* To do *
Copy exactly the stretch of data below from the line with "The image size is (1917, 1198)." through the line with "The width and height of the screenshot is (439, 237).", including both of those lines.

* Data for review *
--
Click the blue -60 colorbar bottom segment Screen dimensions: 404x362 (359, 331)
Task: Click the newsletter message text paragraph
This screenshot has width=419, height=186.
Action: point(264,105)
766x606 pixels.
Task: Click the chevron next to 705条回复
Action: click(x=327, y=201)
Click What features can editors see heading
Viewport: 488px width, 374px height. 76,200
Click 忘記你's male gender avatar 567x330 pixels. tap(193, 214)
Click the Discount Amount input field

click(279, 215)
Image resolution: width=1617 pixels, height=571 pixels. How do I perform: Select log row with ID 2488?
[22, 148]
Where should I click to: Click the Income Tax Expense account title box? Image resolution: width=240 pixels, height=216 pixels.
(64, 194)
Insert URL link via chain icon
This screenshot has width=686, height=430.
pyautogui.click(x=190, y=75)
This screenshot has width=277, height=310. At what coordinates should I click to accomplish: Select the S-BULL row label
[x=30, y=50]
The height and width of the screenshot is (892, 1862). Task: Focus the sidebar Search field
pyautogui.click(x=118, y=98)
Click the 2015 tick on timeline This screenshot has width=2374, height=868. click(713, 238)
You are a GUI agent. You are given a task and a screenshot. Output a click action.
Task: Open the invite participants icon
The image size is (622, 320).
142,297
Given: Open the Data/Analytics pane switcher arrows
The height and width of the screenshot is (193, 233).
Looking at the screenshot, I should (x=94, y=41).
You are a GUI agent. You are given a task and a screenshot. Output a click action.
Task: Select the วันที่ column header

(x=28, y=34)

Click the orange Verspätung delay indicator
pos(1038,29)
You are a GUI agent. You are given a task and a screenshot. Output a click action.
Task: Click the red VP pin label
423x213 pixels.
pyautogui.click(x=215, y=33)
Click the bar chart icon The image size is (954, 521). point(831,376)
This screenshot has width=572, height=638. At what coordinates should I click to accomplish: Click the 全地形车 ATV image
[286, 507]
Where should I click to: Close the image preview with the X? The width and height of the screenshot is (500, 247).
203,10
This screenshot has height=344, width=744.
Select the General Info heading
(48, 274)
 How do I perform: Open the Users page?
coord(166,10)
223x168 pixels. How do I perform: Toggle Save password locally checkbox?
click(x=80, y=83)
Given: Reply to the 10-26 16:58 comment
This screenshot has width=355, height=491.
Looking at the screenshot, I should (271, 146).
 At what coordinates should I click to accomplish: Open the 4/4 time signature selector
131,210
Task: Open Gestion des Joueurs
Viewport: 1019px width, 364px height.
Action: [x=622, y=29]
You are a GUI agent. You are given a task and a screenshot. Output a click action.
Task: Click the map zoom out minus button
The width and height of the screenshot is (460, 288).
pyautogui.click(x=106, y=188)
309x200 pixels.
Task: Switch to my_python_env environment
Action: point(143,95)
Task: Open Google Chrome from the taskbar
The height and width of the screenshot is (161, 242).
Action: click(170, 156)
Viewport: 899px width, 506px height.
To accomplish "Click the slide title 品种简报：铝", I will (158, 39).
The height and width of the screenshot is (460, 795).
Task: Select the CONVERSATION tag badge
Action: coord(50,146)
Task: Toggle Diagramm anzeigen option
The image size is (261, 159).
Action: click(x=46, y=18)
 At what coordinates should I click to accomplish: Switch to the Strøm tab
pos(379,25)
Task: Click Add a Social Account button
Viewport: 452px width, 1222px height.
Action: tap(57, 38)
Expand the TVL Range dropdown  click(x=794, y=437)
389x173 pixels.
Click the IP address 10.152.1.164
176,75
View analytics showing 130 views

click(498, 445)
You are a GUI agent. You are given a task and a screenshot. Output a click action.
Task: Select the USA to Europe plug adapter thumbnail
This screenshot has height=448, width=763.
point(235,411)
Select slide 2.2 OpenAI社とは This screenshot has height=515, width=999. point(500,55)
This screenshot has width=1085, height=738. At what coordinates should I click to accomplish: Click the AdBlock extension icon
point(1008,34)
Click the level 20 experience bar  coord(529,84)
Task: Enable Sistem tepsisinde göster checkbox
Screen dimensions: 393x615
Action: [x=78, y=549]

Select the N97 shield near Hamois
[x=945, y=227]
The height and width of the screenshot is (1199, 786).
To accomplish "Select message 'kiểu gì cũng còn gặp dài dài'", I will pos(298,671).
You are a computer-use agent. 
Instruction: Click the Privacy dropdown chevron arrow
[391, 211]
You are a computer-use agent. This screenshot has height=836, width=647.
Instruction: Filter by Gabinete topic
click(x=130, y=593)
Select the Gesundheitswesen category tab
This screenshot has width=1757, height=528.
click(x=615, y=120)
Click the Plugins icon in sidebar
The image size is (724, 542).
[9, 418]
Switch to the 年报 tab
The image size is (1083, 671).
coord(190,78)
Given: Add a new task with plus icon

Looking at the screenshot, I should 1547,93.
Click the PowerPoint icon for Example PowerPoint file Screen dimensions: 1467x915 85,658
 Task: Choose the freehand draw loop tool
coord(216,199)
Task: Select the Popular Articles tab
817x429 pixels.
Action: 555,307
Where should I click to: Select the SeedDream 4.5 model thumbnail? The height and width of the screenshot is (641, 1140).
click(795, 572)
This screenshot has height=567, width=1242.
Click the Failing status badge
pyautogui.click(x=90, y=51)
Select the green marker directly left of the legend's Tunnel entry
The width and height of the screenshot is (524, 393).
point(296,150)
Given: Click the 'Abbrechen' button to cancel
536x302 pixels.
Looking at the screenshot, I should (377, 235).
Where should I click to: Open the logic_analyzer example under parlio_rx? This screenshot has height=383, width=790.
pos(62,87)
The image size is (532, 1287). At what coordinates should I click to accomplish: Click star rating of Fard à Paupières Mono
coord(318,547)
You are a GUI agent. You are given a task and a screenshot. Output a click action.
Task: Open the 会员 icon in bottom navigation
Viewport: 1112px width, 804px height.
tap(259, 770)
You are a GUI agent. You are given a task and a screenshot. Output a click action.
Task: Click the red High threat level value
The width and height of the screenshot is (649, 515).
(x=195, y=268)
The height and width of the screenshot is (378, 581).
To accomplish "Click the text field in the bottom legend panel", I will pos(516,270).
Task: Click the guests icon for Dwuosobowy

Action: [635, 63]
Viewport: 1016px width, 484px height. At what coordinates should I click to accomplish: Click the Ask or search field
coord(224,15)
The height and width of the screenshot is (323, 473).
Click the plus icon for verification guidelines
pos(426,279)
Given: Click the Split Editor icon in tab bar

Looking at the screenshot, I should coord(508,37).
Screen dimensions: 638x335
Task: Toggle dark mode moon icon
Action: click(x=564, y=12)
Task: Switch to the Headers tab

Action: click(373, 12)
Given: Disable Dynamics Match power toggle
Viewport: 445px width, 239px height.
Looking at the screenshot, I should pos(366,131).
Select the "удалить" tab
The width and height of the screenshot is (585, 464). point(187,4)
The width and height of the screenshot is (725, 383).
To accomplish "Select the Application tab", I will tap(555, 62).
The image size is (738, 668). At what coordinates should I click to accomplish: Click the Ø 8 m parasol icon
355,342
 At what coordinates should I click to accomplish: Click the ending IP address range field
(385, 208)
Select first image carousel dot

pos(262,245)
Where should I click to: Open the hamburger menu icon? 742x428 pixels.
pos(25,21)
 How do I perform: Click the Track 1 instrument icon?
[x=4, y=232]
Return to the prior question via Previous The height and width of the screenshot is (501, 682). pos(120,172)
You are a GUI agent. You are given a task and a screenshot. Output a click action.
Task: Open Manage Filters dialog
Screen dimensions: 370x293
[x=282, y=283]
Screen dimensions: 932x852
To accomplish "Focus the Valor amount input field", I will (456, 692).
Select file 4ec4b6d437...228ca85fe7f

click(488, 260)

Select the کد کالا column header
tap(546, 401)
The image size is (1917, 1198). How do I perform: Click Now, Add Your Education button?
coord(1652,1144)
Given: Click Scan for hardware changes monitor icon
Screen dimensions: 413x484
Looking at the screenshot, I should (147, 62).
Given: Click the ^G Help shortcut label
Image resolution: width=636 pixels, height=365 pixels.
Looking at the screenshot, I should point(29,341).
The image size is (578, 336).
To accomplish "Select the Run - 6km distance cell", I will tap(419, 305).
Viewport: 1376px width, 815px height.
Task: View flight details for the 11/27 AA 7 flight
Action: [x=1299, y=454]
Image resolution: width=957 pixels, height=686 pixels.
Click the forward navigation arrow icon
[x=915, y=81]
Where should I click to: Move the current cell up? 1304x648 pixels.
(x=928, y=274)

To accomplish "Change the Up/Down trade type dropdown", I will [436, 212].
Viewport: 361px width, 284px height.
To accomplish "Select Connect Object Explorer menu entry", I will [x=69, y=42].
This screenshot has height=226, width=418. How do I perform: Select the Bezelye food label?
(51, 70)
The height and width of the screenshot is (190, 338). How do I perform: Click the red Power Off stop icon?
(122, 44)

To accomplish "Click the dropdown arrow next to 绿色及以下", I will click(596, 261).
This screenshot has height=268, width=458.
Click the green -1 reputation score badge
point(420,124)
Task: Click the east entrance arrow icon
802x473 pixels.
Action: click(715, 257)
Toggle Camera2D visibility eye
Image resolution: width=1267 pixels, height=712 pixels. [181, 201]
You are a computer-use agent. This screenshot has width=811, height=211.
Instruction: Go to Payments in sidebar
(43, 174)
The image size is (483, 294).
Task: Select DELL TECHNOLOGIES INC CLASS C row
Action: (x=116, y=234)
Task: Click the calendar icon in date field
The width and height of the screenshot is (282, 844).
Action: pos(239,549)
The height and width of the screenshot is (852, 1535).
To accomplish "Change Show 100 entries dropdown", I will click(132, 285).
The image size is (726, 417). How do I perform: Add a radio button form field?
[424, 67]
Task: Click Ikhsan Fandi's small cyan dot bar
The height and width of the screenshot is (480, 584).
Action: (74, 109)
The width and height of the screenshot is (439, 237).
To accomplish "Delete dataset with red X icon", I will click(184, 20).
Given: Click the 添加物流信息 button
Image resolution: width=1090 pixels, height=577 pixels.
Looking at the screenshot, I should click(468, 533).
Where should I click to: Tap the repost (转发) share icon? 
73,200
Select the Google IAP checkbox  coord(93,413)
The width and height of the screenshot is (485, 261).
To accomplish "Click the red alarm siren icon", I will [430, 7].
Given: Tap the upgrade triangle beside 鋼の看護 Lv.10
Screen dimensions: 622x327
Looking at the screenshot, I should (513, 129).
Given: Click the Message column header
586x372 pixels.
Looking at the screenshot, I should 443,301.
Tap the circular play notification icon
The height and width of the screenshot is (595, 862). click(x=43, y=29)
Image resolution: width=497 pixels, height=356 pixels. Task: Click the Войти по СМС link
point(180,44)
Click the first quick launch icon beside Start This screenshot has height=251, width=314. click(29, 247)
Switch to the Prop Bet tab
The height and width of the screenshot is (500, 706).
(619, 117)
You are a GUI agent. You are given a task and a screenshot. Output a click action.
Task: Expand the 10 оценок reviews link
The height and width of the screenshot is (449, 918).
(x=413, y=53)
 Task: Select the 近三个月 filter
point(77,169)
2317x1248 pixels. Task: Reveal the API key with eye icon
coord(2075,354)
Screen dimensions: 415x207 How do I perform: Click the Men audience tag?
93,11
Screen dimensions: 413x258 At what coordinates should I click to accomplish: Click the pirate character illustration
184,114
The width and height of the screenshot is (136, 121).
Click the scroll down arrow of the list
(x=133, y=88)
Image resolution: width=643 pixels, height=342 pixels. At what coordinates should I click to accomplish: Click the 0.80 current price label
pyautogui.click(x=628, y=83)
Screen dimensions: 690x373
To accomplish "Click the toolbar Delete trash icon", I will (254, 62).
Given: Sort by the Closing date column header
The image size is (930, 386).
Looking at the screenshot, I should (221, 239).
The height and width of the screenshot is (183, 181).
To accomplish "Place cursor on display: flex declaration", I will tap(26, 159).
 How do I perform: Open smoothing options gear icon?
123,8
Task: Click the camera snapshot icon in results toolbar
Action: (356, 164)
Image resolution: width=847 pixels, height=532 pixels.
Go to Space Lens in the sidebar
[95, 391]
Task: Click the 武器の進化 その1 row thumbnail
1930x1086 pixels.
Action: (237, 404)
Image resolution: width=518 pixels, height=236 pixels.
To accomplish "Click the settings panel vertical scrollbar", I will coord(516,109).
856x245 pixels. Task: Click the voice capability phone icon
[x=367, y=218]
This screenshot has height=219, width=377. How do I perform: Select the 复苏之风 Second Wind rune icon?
--
* Solution *
The image size is (1917, 1198). How do I perform: Click Now, Add Your Education button?
coord(1652,1144)
Given: Click Scan for hardware changes monitor icon
Screen dimensions: 413x484
Looking at the screenshot, I should (147, 62).
Given: Click the ^G Help shortcut label
Image resolution: width=636 pixels, height=365 pixels.
Looking at the screenshot, I should point(29,341).
The image size is (578, 336).
To accomplish "Select the Run - 6km distance cell", I will tap(419, 305).
Viewport: 1376px width, 815px height.
Task: View flight details for the 11/27 AA 7 flight
Action: [x=1299, y=454]
Image resolution: width=957 pixels, height=686 pixels.
Click the forward navigation arrow icon
[x=915, y=81]
Where should I click to: Move the current cell up? 1304x648 pixels.
(x=928, y=274)

To accomplish "Change the Up/Down trade type dropdown", I will [436, 212].
Viewport: 361px width, 284px height.
To accomplish "Select Connect Object Explorer menu entry", I will [x=69, y=42].
This screenshot has height=226, width=418. How do I perform: Select the Bezelye food label?
(51, 70)
The height and width of the screenshot is (190, 338). How do I perform: Click the red Power Off stop icon?
(122, 44)

To accomplish "Click the dropdown arrow next to 绿色及以下", I will click(596, 261).
This screenshot has height=268, width=458.
Click the green -1 reputation score badge
point(420,124)
Task: Click the east entrance arrow icon
802x473 pixels.
Action: click(715, 257)
Toggle Camera2D visibility eye
Image resolution: width=1267 pixels, height=712 pixels. [181, 201]
You are a computer-use agent. This screenshot has width=811, height=211.
Instruction: Go to Payments in sidebar
(43, 174)
The image size is (483, 294).
Task: Select DELL TECHNOLOGIES INC CLASS C row
Action: (x=116, y=234)
Task: Click the calendar icon in date field
The width and height of the screenshot is (282, 844).
Action: pos(239,549)
The height and width of the screenshot is (852, 1535).
To accomplish "Change Show 100 entries dropdown", I will click(132, 285).
The image size is (726, 417). How do I perform: Add a radio button form field?
[424, 67]
Task: Click Ikhsan Fandi's small cyan dot bar
The height and width of the screenshot is (480, 584).
Action: (74, 109)
The width and height of the screenshot is (439, 237).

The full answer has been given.